Thanks ahead of time.

Summary:

printf obtains the printing string from %rdi and the number of additional arguments in %rax's lower DWORD.
printf results cannot be seen until a newline is put into stdout, or fflush(0) is called.

Solution

puts appends a newline implicitly, and stdout is line-buffered (by default on terminals). So the text from printf may just be sitting there in the buffer. Your call to _exit(2) doesn't flush buffers, because it's the exit_group(2) system call, not the exit(3) library function. (See my version of your code below).

Your call to printf(3) is also not quite right, because you didn't zero %al before calling a var-args function with no FP arguments. (Good catch @RossRidge, I missed that). xor %eax,%eax is the best way to do that. %al will be non-zero (from puts()'s return value), which is presumably why printf segfaults. I tested on my system, and printf doesn't seem to mind when the stack is misaligned (which it is, since you pushed twice before calling it, unlike puts).

(Update: newer builds of glibc will segfault in printf with misaligned RSP even with AL=0, since gcc makes more use of SSE to load or store 16 bytes at a time, and of course takes advantage of the ABI-guaranteed alignment. See an example from scanf and how to avoid it)

Also, you don't need any push instructions in that code. The first arg goes in %rdi. The first 6 integer args go in registers, the 7th and later go on the stack. You're also neglecting to pop the stack after the functions return, which only works because your function never tries to return after messing up the stack.

The ABI does require aligning the stack by 16B, and a push is one way to do that, which can actually be more efficient than sub $8, %rsp on recent Intel CPUs with a stack engine, and it takes fewer bytes. (See the x86-64 SysV ABI, and other links in the x86 tag wiki).

Improved code:

.text
.global main
main:
    lea     message(%rip), %rdi     # or  mov $message, %edi  if you don't need the code to be position-independent: default code model has all labels in the low 2G, so you can use shorter 32bit instructions
    push    %rbx              # align the stack for another call
    mov     %rdi, %rbx        # save for later
    call   puts

    xor     %eax,%eax         # %al = 0 = number of FP args for var-args functions
    mov     %rbx, %rdi        # or mov %ebx, %edi  in a non-PIE executable, since the pointer is known to be pointing to static storage which will be in the low 2GiB
    call   printf

    # optionally putchar a '\n', or include it in the string you pass to printf

    #xor    %edi,%edi    # exit with 0 status
    #call  exit          # exit(3) does an fflush and other cleanup

    pop     %rbx         # restore caller's rbx, and restore the stack

    xor     %eax,%eax    # return 0 from main is equivalent to exit(0)
    ret

    .section .rodata     # constants should go in .rodata
message: .asciz "Hello, World!"

lea message(%rip), %rdi is cheap, and doing it twice is fewer instructions than the two mov instructions to make use of %rbx. But since we needed to adjust the stack by 8B to strictly follow the ABI's 16B-aligned guarantee, we might as well do it by saving a call-preserved register. mov reg,reg is very cheap and small, so taking advantage of the call-preserved reg is natural.

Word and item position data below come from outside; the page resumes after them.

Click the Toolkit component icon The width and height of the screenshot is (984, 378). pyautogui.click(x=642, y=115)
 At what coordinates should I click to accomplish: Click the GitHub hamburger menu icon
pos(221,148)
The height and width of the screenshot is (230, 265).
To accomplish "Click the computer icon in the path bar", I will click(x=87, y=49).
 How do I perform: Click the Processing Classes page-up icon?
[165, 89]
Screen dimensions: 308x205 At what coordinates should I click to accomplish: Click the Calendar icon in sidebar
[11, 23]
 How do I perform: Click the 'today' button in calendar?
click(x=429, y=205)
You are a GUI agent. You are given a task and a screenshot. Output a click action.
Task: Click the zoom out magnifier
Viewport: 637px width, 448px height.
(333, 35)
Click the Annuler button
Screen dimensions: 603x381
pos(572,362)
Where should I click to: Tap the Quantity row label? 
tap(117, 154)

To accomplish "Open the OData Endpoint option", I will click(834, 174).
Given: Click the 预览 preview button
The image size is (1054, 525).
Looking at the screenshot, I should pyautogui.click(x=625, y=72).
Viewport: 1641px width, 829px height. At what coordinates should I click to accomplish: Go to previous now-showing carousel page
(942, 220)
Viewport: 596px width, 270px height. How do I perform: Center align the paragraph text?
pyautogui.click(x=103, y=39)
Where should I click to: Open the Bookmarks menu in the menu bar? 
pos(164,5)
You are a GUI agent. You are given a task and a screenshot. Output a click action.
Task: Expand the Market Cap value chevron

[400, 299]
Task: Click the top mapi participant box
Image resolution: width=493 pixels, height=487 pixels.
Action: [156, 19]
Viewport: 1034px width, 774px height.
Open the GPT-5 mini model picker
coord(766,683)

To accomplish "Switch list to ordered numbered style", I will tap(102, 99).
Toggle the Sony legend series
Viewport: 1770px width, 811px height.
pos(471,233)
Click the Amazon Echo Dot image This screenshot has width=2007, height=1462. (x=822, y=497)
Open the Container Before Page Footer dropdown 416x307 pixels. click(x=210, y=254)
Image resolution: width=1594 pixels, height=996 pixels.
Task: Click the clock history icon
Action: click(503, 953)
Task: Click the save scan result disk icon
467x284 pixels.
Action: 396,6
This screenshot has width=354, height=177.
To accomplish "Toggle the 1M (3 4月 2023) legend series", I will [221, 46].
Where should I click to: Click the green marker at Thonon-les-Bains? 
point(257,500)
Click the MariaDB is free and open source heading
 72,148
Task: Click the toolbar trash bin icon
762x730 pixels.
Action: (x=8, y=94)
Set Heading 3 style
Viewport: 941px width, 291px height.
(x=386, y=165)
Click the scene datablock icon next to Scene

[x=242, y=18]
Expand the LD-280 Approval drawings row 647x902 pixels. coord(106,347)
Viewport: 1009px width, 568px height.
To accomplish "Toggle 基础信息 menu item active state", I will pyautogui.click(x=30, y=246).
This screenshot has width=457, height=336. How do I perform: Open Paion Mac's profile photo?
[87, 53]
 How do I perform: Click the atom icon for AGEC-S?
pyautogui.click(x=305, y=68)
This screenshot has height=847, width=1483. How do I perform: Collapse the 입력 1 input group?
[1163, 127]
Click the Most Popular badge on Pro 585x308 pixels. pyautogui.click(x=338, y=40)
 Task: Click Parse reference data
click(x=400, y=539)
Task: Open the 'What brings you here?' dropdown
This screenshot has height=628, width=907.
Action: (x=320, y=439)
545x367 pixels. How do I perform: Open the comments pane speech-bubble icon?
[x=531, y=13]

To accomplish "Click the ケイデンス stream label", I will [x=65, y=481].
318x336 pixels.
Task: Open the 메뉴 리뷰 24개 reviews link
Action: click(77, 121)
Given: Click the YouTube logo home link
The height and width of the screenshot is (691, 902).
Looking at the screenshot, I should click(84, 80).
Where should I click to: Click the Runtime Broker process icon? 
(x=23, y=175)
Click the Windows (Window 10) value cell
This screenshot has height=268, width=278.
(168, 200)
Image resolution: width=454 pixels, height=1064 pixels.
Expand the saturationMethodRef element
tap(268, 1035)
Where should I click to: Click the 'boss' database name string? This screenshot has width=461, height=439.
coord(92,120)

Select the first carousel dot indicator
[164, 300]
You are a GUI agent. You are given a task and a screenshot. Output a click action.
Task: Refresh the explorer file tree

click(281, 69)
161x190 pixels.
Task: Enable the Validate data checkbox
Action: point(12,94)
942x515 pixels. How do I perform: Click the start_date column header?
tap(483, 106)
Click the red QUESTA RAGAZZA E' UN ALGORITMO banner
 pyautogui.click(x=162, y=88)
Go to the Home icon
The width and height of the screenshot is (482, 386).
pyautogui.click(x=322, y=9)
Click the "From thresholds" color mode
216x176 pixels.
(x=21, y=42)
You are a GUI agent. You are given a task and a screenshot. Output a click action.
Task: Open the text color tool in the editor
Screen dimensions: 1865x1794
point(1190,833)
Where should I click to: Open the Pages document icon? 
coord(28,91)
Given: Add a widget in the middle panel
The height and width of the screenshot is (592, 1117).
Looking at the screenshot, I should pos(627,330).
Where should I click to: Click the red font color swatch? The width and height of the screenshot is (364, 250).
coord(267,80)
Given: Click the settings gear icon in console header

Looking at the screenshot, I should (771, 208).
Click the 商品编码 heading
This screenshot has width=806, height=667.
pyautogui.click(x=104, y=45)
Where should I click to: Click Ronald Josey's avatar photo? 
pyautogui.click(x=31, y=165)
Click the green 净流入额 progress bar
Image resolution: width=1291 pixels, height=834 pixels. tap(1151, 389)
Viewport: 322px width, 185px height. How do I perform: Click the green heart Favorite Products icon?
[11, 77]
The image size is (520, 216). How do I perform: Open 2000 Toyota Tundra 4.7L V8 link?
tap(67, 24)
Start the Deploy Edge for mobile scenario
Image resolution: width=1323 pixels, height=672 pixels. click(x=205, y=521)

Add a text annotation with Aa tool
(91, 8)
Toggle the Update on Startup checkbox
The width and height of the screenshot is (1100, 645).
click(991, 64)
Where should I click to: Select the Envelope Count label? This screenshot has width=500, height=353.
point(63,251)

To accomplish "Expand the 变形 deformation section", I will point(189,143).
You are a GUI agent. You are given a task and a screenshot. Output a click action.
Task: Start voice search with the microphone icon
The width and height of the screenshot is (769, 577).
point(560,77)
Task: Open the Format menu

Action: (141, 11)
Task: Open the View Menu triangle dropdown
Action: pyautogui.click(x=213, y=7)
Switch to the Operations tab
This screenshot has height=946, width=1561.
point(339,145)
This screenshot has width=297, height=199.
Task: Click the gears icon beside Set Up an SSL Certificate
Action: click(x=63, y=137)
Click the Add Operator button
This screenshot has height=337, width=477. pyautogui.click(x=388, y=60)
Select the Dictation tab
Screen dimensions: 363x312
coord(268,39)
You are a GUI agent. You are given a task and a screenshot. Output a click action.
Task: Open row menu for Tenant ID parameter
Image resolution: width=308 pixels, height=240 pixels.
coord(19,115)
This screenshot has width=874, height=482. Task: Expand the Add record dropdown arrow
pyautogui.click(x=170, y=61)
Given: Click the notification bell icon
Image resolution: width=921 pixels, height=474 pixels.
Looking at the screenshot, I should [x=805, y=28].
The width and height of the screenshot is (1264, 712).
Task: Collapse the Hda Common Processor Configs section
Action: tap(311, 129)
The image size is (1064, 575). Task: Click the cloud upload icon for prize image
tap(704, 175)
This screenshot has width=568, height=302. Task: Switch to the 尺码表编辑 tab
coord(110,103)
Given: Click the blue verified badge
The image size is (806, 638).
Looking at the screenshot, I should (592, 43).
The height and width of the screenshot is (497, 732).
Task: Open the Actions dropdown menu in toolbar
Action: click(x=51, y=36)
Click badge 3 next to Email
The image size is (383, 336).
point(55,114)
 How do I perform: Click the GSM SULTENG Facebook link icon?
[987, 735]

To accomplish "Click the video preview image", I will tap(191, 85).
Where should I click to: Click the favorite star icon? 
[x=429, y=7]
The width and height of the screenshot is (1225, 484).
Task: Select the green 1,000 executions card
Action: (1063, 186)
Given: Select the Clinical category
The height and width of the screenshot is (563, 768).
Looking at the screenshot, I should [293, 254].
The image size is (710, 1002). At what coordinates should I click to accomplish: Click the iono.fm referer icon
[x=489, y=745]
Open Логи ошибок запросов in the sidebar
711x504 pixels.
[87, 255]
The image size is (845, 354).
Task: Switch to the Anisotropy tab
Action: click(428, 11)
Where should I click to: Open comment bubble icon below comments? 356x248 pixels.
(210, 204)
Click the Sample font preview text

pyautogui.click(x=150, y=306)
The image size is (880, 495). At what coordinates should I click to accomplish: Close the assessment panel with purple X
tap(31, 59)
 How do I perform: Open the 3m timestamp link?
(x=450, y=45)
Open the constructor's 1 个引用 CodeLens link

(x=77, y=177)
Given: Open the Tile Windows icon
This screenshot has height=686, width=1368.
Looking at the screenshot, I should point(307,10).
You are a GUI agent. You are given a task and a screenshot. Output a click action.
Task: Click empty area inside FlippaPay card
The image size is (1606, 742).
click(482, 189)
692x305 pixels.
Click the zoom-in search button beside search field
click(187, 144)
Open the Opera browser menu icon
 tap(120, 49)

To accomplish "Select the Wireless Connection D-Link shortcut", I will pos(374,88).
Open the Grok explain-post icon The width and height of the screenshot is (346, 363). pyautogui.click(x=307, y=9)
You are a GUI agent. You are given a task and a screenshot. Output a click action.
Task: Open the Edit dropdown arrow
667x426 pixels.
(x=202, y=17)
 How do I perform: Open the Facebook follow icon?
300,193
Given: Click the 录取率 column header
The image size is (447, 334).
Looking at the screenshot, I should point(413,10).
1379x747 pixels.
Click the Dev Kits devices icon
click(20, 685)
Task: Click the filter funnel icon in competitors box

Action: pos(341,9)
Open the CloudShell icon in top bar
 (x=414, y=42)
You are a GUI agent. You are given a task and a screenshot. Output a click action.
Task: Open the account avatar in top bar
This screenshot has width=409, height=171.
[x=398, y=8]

Modern distros now default to making PIE executables so pointers are 64-bit even for static storage. You need RIP-relative LEA, and need 64-bit operand-size to copy them. See How to load address of function or label into register for that vs. mov $message, %edi in a non-PIE. There's never a reason to use lea message, %rdi with a 32-bit absolute addressing mode, only ever RIP-relative LEA or mov-immediate.